To do: In the entries that follow, find the line containing "Where should I click to: Click the first"; from there, copy every line exactly through the line containing "Given: Click the chevron".

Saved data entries
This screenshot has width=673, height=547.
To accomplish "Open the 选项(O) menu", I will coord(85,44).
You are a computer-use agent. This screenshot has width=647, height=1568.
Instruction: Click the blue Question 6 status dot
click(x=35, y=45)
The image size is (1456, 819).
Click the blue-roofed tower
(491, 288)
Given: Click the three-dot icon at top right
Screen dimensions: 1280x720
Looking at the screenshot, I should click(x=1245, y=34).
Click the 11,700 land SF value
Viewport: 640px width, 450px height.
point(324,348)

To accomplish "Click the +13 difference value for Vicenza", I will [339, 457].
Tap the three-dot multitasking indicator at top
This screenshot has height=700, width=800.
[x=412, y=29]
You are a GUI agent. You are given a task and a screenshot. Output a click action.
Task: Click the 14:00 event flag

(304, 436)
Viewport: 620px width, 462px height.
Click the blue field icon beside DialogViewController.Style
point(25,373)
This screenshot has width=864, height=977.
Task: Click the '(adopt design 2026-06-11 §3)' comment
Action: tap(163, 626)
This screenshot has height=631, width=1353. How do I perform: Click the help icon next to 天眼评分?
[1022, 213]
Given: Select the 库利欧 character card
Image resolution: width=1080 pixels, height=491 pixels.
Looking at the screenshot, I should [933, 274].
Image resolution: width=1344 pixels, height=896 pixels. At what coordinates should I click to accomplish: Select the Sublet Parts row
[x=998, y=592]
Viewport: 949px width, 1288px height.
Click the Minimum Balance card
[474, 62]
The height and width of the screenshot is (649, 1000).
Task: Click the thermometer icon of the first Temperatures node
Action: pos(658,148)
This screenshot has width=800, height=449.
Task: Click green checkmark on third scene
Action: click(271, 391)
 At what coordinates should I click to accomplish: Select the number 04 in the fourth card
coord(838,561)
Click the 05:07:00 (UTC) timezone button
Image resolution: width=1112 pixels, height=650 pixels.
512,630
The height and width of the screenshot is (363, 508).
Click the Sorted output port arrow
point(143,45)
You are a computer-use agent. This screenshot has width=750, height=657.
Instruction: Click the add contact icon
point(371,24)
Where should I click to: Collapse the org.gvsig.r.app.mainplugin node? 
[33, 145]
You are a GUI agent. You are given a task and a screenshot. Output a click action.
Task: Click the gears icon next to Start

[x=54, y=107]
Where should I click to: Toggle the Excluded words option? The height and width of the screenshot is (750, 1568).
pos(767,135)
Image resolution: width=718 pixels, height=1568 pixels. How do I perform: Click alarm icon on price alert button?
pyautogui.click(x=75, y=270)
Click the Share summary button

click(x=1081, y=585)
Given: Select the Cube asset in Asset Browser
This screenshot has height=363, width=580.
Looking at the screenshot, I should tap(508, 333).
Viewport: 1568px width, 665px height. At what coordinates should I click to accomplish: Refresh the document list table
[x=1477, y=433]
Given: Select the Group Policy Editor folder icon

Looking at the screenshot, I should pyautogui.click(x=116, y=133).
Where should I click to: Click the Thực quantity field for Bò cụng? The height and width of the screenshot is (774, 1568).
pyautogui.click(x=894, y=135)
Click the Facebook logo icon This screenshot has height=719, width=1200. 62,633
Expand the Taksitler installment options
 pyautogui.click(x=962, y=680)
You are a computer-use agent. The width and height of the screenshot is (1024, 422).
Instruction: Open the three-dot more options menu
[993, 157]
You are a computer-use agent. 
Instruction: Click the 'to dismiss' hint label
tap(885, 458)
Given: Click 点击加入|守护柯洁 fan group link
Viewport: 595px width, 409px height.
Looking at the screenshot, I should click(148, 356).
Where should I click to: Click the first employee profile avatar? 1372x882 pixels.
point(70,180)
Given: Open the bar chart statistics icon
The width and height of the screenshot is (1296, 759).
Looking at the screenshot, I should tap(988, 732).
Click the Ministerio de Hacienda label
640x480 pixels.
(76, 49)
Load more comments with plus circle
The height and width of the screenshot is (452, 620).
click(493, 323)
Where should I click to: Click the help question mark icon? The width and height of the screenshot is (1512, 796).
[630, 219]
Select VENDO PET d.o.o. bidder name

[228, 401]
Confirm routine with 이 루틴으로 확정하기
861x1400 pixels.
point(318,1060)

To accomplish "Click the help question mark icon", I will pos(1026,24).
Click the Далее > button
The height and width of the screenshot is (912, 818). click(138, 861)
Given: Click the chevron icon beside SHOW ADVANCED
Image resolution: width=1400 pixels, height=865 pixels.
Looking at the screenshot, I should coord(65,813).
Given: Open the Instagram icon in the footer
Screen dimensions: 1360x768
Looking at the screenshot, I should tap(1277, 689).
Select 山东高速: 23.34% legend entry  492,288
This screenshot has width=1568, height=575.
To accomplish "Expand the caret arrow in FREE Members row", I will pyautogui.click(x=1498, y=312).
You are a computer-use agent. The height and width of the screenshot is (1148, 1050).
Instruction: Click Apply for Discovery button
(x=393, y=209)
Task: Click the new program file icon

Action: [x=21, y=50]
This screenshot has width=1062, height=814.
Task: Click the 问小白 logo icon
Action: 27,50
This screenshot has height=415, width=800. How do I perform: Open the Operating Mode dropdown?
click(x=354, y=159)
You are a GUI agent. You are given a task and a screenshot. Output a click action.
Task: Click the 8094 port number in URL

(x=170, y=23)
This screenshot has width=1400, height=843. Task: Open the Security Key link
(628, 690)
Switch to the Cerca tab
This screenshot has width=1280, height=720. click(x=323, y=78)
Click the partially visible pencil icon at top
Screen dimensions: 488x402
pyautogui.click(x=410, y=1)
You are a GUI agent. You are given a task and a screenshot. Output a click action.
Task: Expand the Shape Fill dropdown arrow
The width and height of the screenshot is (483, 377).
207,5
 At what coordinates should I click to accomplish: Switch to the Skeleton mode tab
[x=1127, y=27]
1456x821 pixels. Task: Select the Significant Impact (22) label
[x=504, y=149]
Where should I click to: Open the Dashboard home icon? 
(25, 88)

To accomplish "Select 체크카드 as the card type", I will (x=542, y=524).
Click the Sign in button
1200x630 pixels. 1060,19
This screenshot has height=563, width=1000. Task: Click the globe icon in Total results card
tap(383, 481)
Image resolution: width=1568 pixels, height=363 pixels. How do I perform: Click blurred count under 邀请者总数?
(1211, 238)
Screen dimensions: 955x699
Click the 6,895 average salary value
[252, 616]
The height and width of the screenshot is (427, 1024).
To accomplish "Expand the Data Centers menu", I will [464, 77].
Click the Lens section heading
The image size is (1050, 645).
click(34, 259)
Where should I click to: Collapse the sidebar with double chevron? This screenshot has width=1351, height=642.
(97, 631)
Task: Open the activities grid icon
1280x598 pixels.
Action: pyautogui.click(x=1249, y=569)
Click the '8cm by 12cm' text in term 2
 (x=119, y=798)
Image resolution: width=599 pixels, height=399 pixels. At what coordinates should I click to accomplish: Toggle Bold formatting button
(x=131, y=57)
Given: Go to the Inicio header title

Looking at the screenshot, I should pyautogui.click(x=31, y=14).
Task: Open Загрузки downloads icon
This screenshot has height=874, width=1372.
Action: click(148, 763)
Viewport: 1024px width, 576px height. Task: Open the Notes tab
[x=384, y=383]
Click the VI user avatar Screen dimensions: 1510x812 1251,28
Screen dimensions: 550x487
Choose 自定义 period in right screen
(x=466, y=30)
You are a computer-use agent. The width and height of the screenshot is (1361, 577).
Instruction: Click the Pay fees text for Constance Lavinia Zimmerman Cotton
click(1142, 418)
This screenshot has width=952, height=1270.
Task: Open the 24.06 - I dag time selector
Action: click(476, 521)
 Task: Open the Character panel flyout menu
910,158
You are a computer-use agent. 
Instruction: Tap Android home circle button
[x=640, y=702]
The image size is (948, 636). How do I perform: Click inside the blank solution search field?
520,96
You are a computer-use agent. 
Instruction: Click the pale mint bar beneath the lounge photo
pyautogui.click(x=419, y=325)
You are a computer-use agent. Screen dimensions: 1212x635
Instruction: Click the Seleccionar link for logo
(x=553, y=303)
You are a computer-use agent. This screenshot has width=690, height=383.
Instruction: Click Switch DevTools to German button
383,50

Written answer:
Where should I click to: Click the first employee profile avatar? 1372x882 pixels.
point(70,180)
Given: Open the bar chart statistics icon
The width and height of the screenshot is (1296, 759).
Looking at the screenshot, I should tap(988, 732).
Click the Ministerio de Hacienda label
640x480 pixels.
(76, 49)
Load more comments with plus circle
The height and width of the screenshot is (452, 620).
click(493, 323)
Where should I click to: Click the help question mark icon? The width and height of the screenshot is (1512, 796).
[630, 219]
Select VENDO PET d.o.o. bidder name

[228, 401]
Confirm routine with 이 루틴으로 확정하기
861x1400 pixels.
point(318,1060)

To accomplish "Click the help question mark icon", I will pos(1026,24).
Click the Далее > button
The height and width of the screenshot is (912, 818). click(138, 861)
Given: Click the chevron icon beside SHOW ADVANCED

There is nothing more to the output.